Perfect with Creamy Goat Cheese Dip.
This recipe was originally featured in If You Can't Beet 'Em in our Mostly Plants series.
Serves 4-6
Ingredients
1 Tablespoon coarse salt
1/2 Tablespoon curry powder (with cayenne or other hot pepper listed as an ingredient)
5-6 medium red or golden beets, skins removed
Flavorless frying oil
Optional: cayenne pepper (if not listed as an ingredient in your curry powder)
Instructions
1. Mix the salt and curry powder together in a small dish. Add the optional cayenne pepper to taste if needed.
2. Use a mandoline or food processor to slice the beets into thin rounds, 1.5-2 millimeters thick.
3. Pour the oil to a depth of 1/4 inch in a wide saute pan or skillet, and set it over medium-high heat to warm for about 5 minutes, until it seems to shimmer. Oil is ready when the edge of a beet dipped briefly into it bubbles quickly and vigorously. Do not allow the oil to smoke. Set up a plate or baking sheet lined with paper towels near the stove on which to drain and season the finished beet chips.
4. Add beet slices to the hot oil one at a time, until the surface of the oil is nearly covered with beets in one layer. Fry the beet slices, turning them as needed to cook evenly. Cooking time will vary depending on a lot of factors - the thickness of your beet slices, the temperature of your oil, the size of your pan, the number of slices you are frying at a time - but generally, it should take somewhere between 4-8 minutes to fry each batch. Watch the beets closely and adjust the temperature as needed to cook them through without browning the red beets (slightly browned golden beets are fine, but the red beets will turn bitter as they brown). Beets are done when they are no longer actively sizzling in the oil.

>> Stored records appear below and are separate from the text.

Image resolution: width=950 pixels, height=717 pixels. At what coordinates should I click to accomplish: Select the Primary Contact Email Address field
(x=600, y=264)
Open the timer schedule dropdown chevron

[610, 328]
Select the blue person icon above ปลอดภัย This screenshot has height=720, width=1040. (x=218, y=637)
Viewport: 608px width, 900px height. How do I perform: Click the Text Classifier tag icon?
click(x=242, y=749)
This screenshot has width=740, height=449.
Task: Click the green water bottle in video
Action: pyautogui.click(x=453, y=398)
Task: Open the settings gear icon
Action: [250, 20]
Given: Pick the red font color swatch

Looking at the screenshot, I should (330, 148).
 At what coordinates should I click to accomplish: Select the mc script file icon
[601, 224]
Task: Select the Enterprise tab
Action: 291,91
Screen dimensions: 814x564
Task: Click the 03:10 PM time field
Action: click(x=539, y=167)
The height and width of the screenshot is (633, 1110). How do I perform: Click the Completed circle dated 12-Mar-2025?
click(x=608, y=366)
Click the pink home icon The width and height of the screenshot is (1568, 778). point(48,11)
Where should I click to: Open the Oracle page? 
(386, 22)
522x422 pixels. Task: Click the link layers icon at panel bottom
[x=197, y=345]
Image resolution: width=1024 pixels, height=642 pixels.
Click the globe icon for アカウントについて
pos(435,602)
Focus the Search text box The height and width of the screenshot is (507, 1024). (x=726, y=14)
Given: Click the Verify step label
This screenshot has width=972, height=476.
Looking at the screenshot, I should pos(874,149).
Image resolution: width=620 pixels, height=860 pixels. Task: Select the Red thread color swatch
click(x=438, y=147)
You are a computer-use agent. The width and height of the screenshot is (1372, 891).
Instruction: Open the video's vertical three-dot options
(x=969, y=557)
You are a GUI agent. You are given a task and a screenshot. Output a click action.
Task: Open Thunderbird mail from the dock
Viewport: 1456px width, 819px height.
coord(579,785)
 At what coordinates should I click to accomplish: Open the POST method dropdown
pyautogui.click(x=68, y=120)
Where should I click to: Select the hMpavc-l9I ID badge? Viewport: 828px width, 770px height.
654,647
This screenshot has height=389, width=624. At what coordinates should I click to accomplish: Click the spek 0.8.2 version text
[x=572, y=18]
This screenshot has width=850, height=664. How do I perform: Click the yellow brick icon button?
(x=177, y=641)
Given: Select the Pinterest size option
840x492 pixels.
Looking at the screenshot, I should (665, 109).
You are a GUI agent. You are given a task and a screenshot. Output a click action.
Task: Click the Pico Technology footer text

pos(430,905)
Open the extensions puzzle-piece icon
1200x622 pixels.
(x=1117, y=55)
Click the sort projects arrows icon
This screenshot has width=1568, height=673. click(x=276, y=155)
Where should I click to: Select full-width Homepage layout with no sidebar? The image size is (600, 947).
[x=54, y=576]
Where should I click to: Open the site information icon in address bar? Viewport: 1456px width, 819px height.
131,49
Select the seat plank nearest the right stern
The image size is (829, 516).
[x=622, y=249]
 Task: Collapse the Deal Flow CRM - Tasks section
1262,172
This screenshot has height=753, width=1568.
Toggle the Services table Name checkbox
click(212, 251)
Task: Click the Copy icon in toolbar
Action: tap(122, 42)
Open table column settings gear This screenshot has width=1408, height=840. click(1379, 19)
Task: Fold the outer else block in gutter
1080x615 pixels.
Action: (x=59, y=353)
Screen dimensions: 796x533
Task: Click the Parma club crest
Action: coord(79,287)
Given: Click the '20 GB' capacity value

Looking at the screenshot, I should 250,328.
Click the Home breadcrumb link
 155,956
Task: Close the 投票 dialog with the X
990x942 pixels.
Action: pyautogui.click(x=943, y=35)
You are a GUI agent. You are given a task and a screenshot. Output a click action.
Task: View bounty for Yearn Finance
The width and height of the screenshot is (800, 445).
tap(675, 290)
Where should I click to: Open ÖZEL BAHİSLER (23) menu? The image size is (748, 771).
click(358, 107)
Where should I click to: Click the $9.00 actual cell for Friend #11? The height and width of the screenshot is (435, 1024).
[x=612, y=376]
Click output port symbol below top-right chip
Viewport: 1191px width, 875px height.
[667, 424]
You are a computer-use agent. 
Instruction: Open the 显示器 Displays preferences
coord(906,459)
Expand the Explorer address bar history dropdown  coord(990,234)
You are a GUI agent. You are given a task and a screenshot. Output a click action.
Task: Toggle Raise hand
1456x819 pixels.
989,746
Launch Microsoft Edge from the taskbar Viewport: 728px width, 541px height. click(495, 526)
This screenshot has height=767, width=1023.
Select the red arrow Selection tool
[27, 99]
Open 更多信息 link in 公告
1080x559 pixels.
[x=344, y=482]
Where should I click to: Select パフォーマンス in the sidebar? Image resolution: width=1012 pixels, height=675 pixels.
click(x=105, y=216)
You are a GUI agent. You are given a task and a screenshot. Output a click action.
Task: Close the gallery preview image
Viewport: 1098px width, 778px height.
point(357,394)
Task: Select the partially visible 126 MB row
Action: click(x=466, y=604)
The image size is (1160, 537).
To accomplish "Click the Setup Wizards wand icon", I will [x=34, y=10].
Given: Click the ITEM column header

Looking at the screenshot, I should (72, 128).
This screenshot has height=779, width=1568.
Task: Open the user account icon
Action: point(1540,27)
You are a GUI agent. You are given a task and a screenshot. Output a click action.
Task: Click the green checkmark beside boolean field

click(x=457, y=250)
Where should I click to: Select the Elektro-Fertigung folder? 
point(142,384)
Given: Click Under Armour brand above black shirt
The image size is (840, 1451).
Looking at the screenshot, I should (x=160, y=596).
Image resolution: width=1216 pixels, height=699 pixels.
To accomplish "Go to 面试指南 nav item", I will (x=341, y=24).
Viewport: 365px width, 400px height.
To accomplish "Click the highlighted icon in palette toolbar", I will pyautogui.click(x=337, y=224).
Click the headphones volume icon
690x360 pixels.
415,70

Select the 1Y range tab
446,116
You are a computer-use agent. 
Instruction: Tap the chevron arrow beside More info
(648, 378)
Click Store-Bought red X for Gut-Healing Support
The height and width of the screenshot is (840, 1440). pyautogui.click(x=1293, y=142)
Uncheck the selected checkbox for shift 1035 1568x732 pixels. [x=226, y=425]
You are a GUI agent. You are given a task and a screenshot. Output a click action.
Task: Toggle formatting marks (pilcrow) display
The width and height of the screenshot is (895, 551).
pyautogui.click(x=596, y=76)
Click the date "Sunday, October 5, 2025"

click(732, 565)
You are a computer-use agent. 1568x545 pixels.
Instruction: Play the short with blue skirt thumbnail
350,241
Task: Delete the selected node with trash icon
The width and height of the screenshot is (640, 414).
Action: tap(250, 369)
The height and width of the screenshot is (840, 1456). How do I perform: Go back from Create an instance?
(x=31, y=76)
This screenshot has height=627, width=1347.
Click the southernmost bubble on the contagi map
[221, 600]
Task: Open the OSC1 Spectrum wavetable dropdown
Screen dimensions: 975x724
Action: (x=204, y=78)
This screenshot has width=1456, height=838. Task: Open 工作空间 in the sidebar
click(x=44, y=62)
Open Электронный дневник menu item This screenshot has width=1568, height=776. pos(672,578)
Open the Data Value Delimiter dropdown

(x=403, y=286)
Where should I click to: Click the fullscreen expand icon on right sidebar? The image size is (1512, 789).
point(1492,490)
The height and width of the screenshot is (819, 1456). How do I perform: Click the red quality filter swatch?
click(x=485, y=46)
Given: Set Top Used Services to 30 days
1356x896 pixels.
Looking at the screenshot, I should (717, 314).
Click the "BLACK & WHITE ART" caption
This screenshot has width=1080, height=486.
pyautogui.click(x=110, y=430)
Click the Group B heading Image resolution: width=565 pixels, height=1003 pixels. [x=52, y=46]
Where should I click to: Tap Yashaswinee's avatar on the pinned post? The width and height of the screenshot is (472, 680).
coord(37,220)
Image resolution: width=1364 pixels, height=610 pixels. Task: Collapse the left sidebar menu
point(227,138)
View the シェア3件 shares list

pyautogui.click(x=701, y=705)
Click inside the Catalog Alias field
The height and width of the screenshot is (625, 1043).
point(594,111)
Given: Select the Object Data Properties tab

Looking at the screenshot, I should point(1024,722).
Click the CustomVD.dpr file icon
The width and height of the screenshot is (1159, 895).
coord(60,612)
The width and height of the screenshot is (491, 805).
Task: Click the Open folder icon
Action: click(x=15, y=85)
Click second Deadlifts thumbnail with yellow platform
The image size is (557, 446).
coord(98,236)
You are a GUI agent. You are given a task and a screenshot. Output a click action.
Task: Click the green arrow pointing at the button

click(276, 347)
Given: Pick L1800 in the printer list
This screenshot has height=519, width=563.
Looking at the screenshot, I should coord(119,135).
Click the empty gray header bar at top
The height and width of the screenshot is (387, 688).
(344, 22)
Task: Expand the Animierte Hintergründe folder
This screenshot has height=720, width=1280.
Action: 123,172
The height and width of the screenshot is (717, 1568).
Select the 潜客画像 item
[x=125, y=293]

5. As the beet chips are finished, use tongs or a slotted spoon to remove them from the oil and lay them on the paper towels. Sprinkle the chips with a little of the curry powder mixture while they are still hot. Fry the rest of the beet slices in batches, sprinkling each batch with the curry powder mixture while hot, until all the beet chips have been fried.
Notes:
Please promise me something: after you've gone to all the trouble of frying your own beet chips, please please please serve them with Creamy Goat Cheese Dip! It's the pairing for these chips, and super simple: just 4 ingredients!